First, I looked at the function we need to graph: $g(x) = -9 x^{2}+x^{4}$. I like to write the highest power first, so it's $g(x) = x^{4} - 9x^{2}$.

**(a) Leading Coefficient Test (What happens at the very ends of the graph?):**
* I checked the highest power of $x$, which is $x^4$. This means the *degree* of the polynomial is 4. Since 4 is an even number, I know the graph will either go up on both sides or down on both sides.
* Next, I looked at the number in front of $x^4$, which is 1. This number is called the *leading coefficient*, and since it's a positive number (1 is positive!), I know both ends of the graph will go *up*! So, the graph starts high on the left and ends high on the right.

**(b) Finding the real zeros (Where does the graph touch or cross the x-axis?):**
* To find out where the graph hits the x-axis, I set $g(x)$ equal to 0: $x^4 - 9x^2 = 0$.
* I noticed that both $x^4$ and $9x^2$ have $x^2$ in them, so I could "factor out" $x^2$: $x^2(x^2 - 9) = 0$.
* Then, I remembered that $x^2 - 9$ is a special type of factoring called "difference of squares," which can be written as $(x - 3)(x + 3)$.
* So, my equation became: $x^2(x - 3)(x + 3) = 0$.
* This means one of these parts must be 0 for the whole thing to be 0:
* If $x^2 = 0$, then $x = 0$. This is a zero! Since it came from $x^2$ (an even power), the graph will touch the x-axis at 0 and turn around (not cross).
* If $x - 3 = 0$, then $x = 3$. This is another zero! The graph will cross the x-axis at 3.
* If $x + 3 = 0$, then $x = -3$. This is the last zero! The graph will cross the x-axis at -3.
* So, the graph crosses the x-axis at -3 and 3, and touches (bounces off) the x-axis at 0.

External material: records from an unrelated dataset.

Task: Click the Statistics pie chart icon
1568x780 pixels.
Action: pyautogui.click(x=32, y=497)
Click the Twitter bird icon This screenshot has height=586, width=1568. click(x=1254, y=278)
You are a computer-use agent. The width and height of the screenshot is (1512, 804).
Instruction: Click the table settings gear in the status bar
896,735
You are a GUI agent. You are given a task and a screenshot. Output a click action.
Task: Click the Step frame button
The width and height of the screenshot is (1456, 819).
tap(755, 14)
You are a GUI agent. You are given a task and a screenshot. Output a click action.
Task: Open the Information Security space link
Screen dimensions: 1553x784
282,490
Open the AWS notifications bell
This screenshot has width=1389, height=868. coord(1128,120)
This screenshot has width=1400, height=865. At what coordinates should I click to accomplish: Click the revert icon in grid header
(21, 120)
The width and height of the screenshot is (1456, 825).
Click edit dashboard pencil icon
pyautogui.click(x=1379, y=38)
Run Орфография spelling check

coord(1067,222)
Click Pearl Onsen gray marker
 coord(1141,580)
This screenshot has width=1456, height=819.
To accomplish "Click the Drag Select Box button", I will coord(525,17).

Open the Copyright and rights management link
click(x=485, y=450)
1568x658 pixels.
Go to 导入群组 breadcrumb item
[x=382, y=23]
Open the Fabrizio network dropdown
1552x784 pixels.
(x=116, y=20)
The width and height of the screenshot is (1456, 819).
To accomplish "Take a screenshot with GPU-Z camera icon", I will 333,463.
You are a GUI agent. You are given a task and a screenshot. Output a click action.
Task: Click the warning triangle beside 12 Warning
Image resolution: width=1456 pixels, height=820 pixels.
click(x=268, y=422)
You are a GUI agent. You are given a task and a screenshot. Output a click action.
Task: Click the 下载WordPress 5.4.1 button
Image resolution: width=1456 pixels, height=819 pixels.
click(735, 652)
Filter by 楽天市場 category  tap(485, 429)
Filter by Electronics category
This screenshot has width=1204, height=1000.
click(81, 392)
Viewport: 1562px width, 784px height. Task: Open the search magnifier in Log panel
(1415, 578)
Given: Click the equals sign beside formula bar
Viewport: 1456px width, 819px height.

**(c) Plotting sufficient solution points (Let's find some more points to help draw!):**
* To get a good idea of the graph's shape, I picked a few points, especially between and around my zeros (-3, 0, 3).
* I calculated $g(x)$ for these $x$ values:
* $g(-4) = (-4)^4 - 9(-4)^2 = 256 - 9(16) = 256 - 144 = 112$. So, point (-4, 112).
* $g(-2) = (-2)^4 - 9(-2)^2 = 16 - 9(4) = 16 - 36 = -20$. So, point (-2, -20).
* $g(-1) = (-1)^4 - 9(-1)^2 = 1 - 9(1) = 1 - 9 = -8$. So, point (-1, -8).
* $g(0) = 0^4 - 9(0)^2 = 0$. So, point (0, 0). (This is one of our zeros!)
* Since the function only has even powers of $x$ ($x^4$ and $x^2$), it's *symmetric* about the y-axis. This means $g(1)$ will be the same as $g(-1)$, $g(2)$ as $g(-2)$, and so on. This saves me some calculation time!
* $g(1) = -8$. So, point (1, -8).
* $g(2) = -20$. So, point (2, -20).
* $g(3) = 0$. So, point (3, 0). (Another zero!)
* $g(4) = 112$. So, point (4, 112).

**(d) Drawing a continuous curve through the points:**
* Finally, I imagined placing all these points on a coordinate grid: (-4, 112), (-3, 0), (-2, -20), (-1, -8), (0, 0), (1, -8), (2, -20), (3, 0), (4, 112).
* Starting from high up on the left (as the Leading Coefficient Test told me), I drew a smooth line. It goes down, crosses the x-axis at -3, continues going down to a low point around $(-2, -20)$. Then, it turns around and goes up, touching the x-axis at $(0,0)$ and turning back down. It goes down to another low point around $(2, -20)$, then turns around again and goes up, crossing the x-axis at 3, and continues going up and up towards the top right, just like the Leading Coefficient Test said.
* The graph looks like a big "W" shape!